Montag, 23. Juli 2012

8,5 wochen

marla dreht sich um. ich sehe wie sie die lippen fest aufeinanderpresst.
'ist es dein ernst?'
'ja.'
'und- und wann kommst du wieder?'
'nächstes jahr. äh. so im märz oder ende februar.'
'scheisse. scheisse ist das.'
ich muss schlucken.
'marla...!'
'nein. hör auf. sag nichts.  du lässt mich hier hocken. alleine. in dieser wohnung. mit all unseren plänen. ich habe dir vertraut.'
'marla - es sind nur 7monate. es ist wichtig. wichtig für meine karriere. für unsere zukunft! das weisst du doch!'
'ja, genau. NUR 7monate. was denkst du? dass ich warte? dass ich hier stillschweigend
warte und dich dann MAL im märz oder ende februar freudestrahlend vom flughafen abhole? karriere? das ich nicht lache. auch mit karriere habe ich ein leben. freunde. eltern. und einen partner- dachte ich. aber du gibst für deinen job alles auf. du gibst uns auf. '
marla starrt ins leere. ich versuche ihre hand zu nehmen.
'weisst du was?' ihre augen werden gross. ihre stimme leise. 'ich bin schwanger. 8.woche. ich wollte es dir noch nicht sagen. es war ja nie richtig sicher.' ihre stimme bebt. sie schaut weg.

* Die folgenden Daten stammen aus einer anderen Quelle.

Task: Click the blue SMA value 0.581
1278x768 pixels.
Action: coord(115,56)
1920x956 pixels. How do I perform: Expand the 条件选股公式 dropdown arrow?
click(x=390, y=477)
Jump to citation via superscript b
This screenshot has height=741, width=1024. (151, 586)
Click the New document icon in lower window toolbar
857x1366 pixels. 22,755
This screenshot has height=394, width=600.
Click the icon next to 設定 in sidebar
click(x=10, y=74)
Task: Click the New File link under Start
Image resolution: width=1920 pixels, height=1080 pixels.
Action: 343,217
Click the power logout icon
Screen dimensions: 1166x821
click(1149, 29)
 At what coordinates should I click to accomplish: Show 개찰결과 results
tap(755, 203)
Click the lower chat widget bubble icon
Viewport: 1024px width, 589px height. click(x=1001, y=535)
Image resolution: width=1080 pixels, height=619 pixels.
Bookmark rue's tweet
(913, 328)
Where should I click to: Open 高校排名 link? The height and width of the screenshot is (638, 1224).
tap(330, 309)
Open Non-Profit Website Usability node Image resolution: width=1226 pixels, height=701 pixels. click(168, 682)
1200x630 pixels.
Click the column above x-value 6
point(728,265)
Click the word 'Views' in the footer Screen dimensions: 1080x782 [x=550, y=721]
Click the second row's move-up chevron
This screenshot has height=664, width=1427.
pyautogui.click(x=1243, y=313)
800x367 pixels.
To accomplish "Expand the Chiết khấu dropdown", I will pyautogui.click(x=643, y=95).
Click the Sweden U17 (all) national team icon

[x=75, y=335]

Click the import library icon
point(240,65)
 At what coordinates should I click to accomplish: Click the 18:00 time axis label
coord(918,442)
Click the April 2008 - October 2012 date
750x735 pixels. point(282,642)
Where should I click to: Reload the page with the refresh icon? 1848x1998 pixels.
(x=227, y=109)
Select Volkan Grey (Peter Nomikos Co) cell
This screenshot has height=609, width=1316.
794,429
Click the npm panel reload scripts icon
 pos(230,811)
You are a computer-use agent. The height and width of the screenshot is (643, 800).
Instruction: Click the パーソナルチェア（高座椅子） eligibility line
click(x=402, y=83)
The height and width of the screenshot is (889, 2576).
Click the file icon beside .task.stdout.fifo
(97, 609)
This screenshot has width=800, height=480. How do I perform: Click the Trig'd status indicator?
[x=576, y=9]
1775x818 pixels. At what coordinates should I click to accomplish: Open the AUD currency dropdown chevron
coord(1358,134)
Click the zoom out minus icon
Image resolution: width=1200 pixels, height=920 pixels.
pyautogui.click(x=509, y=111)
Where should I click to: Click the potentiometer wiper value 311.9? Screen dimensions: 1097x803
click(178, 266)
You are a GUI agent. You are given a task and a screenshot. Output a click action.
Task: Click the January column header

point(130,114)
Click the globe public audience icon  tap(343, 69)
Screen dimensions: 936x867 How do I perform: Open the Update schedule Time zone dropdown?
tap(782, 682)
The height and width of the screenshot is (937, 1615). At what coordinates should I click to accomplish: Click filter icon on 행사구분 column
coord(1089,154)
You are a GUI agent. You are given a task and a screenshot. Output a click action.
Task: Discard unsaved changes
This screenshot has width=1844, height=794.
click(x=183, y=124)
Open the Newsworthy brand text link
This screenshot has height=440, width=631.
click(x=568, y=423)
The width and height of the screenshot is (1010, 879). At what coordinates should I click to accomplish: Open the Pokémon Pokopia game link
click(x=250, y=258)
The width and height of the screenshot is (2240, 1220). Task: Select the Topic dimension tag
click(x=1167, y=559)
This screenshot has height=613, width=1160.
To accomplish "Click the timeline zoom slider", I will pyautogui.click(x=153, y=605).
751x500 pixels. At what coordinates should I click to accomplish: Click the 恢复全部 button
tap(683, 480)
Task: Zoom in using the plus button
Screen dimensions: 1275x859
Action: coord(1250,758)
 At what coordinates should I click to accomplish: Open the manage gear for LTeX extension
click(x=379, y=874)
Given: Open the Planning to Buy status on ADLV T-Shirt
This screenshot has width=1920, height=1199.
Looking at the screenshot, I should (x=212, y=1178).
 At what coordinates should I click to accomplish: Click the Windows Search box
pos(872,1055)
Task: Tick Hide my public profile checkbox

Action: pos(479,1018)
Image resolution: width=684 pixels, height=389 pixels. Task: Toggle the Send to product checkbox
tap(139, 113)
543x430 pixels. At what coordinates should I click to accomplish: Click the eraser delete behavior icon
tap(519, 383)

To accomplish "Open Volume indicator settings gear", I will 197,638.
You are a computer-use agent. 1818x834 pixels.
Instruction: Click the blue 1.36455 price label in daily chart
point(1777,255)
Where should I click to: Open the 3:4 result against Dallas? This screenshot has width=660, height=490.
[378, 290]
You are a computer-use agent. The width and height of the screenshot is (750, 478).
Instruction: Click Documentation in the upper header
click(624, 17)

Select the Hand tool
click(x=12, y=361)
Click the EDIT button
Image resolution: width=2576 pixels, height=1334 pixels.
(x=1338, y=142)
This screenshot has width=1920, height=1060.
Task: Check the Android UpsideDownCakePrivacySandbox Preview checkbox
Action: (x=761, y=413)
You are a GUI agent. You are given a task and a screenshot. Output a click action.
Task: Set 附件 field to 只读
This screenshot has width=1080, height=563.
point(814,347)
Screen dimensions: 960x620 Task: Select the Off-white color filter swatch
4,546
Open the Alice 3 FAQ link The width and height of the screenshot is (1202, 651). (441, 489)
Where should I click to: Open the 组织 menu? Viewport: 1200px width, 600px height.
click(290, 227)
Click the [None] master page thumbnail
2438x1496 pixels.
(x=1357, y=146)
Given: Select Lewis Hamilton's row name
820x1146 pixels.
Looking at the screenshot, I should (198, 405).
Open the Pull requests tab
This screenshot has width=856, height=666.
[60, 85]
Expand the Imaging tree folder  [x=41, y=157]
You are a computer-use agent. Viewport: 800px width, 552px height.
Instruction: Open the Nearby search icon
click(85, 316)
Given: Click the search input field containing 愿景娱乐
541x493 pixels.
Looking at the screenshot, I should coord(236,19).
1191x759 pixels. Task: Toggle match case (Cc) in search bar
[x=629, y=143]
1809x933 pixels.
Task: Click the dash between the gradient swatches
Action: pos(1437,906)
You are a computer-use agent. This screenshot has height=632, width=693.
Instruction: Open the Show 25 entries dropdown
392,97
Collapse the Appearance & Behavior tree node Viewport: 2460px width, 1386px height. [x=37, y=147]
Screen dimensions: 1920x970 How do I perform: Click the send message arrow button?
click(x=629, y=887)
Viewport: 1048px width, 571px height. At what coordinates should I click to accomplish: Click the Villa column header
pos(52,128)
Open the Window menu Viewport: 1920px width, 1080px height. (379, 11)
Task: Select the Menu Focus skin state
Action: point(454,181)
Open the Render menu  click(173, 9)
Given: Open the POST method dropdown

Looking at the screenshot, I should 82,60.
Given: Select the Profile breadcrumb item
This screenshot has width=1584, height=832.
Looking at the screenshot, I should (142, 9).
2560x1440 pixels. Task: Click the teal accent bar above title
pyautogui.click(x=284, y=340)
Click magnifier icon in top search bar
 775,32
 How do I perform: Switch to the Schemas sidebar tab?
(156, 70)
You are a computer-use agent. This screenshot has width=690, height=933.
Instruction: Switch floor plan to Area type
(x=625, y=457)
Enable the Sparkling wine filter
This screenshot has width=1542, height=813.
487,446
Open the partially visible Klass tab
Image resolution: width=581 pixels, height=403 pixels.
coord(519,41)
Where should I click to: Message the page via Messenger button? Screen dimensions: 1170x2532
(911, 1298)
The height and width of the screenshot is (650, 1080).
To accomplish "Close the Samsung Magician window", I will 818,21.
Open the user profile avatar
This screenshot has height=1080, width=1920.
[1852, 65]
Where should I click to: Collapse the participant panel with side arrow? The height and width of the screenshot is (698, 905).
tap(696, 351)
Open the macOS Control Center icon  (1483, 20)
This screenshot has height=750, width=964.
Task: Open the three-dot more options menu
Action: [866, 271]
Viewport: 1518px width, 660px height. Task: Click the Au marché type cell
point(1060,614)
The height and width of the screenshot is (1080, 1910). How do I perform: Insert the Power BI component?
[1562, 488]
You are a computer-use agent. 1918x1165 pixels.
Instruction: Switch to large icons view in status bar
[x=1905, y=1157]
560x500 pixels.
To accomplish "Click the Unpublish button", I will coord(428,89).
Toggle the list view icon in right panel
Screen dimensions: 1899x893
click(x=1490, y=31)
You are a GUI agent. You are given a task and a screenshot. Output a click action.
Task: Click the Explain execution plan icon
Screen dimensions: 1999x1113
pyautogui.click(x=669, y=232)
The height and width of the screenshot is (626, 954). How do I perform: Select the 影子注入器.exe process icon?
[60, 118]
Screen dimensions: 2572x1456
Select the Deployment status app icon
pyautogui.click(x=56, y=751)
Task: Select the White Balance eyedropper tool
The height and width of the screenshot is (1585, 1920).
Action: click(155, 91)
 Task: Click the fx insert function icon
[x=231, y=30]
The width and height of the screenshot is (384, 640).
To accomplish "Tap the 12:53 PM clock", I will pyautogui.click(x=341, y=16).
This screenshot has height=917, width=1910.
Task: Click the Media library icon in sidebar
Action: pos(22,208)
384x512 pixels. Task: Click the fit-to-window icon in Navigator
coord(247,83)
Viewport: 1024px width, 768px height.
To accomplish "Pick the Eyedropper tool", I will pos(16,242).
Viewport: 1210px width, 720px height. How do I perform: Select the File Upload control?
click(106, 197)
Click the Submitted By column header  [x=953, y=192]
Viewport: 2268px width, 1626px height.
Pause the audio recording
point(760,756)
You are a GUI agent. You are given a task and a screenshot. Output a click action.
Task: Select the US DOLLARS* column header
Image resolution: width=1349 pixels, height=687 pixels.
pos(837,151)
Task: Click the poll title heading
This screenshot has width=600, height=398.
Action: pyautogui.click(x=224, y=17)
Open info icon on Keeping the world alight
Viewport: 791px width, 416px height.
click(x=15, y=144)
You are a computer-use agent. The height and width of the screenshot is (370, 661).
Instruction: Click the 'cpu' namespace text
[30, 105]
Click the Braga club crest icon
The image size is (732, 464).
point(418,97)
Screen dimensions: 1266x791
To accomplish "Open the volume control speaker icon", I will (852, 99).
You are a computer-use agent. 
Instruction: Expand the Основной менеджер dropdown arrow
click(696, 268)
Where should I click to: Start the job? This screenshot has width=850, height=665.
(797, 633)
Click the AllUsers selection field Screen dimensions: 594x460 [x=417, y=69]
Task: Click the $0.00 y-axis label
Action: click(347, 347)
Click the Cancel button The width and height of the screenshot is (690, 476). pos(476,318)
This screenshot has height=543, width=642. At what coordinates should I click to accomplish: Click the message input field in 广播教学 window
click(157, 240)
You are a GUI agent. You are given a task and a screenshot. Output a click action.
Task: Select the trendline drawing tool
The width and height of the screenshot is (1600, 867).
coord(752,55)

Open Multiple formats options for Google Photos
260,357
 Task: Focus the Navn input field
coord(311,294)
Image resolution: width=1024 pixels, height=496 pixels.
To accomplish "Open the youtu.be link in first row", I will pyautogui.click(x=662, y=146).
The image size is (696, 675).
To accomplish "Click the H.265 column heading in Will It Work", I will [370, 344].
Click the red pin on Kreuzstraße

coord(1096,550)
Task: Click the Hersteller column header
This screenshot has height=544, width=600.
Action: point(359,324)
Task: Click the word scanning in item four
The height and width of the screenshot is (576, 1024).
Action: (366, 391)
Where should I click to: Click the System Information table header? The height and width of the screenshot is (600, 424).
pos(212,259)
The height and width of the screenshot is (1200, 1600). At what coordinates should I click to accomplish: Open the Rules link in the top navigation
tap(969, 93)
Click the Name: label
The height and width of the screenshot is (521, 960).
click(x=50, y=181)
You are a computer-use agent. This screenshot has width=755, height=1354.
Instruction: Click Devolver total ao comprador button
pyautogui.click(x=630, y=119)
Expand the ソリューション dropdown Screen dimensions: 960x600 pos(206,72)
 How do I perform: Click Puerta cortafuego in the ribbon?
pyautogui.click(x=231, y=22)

grundgütiger- ich wusste zwar, dass sie nicht erfreut sein würde. dass sie vielleicht beleidigt wäre.
 maximal eine woche würde ihre wut andauern. damit habe ich schon gerechnet.  aber dass sie schwanger ist?

'bist du dir sicher?'
'ob ich mir sicher bin?! machst du witze? marlas stirn bekommt rote flecken. 'ich bin mir mehr als sicher.'

mein herz schlägt schneller. sie ist schwanger. endlich ist sie schwanger. wie lange haben wir es probiert?
ein jahr bestimmt. komplizierte hormonbehandlungen hin. unzählbare arztbesuche her. und jetzt. jetzt habe ich der agentur schriftlich zugesagt. papiere hingeschickt. einen makler beauftragt eine bleibe zu suchen. ich dachte marla würde vor stolz platzen. ja,  ich dachte wir hätten ausgesorgt. doch gerade kann ich mich nicht freuen.

'marla. du kannst nachkommen. es gibt ja so viele möglichkeiten.'
'nein. die gibt es nicht. du schmeisst alles hin. geld ist dir immer wichtiger als wir. so sieht es doch aus. du bist wie dein vater. arschkalt. und käuflich. ich kotze!'

marla verlässt den raum. und sie kotzt tatsächlich. in meinem wahn den job zu bekommen habe ich ihre übelkeit, ihre müdigkeit und all das gar nicht bemerkt. auch ihre klagen über die kopfschmerzen nicht. scheisse. ich fühle mich wie ein versager. dabei habe ich mich eben wie ein könig gefühlt. es sollte eine
überraschung werden. sie sollte im oktober kommen und sich alles anschauen. auch habe ich einen galeristen ausfindig gemacht. sie könnte ihre fotographien ausstellen. auch wenn sie schwanger ist. das geht doch. das geht doch alles. es ist doch alles möglich zusammen.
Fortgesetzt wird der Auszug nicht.